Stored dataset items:
<<<<
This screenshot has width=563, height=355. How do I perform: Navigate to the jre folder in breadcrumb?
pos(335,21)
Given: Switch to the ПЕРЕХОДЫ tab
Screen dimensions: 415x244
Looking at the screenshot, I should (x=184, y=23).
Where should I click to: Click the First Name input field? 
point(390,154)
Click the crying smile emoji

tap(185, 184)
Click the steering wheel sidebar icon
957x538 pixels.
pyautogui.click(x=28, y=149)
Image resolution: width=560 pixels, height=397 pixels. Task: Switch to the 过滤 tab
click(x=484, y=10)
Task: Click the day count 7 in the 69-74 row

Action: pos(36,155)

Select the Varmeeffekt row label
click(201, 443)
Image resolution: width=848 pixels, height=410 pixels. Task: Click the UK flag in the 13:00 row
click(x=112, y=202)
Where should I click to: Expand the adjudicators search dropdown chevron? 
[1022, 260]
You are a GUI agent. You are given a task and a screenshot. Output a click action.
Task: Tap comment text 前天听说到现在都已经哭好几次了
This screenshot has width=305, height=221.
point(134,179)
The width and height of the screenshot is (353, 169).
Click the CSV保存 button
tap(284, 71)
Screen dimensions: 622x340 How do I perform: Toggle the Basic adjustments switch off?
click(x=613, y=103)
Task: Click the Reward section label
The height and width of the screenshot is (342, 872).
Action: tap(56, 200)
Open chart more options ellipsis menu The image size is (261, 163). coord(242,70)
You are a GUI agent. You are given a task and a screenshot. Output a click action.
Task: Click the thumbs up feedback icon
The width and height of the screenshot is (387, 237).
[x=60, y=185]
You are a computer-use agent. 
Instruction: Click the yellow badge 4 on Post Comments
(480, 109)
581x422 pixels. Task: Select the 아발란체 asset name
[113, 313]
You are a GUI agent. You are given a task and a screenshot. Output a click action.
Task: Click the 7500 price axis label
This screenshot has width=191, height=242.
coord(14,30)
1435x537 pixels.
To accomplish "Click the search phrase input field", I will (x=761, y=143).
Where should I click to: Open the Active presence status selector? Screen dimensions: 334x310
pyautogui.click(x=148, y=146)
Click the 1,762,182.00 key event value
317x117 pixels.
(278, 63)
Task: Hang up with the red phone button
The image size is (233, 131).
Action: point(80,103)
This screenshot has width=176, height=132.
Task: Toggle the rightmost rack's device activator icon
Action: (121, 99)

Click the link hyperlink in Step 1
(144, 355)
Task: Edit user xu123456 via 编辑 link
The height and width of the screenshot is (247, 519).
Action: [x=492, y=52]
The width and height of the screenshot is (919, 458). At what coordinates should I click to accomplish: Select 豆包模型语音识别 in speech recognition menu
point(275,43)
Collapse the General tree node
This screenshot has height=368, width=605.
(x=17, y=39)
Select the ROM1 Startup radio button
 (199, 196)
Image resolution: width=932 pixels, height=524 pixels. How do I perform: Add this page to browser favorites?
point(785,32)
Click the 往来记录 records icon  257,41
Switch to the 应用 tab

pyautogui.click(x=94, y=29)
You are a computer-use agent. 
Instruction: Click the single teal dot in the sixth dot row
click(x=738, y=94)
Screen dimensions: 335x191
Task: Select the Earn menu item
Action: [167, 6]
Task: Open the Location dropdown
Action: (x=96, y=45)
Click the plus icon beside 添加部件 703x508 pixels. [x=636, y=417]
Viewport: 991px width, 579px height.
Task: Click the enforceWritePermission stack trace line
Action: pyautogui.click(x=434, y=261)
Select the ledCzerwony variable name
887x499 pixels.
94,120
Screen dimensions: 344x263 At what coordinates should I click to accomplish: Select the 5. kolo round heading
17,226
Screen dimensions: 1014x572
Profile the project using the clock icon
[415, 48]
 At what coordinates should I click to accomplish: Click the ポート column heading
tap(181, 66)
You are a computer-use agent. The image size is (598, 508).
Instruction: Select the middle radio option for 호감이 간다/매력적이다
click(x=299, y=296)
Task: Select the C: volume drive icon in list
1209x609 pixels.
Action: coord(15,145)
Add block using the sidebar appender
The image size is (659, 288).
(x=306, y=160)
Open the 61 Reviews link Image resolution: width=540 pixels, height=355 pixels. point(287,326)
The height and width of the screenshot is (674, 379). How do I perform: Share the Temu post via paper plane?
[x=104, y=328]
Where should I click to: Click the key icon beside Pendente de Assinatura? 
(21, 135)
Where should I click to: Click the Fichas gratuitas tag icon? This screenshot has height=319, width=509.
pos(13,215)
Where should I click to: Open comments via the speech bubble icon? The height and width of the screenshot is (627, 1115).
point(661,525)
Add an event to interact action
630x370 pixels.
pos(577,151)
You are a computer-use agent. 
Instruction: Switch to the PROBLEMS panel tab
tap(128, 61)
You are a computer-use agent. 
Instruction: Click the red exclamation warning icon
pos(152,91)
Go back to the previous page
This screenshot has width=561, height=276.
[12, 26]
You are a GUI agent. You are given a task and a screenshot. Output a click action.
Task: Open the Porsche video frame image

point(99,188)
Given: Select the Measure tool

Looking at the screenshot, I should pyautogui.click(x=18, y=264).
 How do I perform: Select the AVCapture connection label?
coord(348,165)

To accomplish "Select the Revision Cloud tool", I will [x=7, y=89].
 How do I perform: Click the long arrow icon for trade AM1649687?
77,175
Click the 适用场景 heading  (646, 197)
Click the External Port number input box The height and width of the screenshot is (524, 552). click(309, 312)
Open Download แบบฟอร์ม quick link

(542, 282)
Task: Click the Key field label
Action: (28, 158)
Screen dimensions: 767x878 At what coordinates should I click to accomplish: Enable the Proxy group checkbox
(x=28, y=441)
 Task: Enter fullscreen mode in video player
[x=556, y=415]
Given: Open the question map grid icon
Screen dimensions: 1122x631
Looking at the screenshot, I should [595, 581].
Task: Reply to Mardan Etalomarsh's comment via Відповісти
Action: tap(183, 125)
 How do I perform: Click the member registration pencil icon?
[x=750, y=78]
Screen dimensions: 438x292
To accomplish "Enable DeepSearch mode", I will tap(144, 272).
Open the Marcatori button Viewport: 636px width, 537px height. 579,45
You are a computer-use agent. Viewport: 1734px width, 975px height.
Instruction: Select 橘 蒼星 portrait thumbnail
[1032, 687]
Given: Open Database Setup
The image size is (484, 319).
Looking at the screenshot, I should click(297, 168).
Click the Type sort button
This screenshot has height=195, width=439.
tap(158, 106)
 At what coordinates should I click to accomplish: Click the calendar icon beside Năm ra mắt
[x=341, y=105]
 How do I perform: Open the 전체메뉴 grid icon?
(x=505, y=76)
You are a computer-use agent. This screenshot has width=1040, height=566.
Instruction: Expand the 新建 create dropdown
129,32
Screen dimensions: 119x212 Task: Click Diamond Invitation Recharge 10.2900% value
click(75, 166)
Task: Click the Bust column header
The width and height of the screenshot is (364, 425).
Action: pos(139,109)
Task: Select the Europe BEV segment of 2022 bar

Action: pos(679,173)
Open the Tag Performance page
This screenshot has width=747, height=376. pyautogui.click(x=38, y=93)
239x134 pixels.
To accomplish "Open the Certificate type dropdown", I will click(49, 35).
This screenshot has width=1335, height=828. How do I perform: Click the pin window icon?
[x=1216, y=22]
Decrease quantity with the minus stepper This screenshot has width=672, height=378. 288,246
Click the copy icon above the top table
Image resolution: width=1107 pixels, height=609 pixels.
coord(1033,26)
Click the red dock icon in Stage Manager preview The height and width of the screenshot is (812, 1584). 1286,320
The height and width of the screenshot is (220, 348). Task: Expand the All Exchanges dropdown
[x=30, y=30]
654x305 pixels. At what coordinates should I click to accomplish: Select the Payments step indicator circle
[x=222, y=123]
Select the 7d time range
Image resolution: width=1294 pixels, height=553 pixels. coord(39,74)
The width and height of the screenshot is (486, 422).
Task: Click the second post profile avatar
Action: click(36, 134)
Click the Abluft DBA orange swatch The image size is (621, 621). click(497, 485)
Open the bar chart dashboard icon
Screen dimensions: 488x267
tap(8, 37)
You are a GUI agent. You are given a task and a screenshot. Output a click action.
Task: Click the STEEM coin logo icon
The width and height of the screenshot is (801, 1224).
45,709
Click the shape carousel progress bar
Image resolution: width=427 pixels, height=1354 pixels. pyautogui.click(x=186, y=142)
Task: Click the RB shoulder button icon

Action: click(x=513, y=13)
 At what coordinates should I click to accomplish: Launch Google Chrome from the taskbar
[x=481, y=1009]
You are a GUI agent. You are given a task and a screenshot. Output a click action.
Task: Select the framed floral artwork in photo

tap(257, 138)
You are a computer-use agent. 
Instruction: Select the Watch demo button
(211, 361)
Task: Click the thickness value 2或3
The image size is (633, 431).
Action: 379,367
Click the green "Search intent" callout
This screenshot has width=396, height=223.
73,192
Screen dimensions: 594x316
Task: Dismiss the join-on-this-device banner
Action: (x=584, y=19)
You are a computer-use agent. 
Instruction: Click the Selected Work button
>>>>
▶ [Task objective]: A single figure is the whole answer here: the number of lines in the records above that include "will".

▶ [Solution]: 4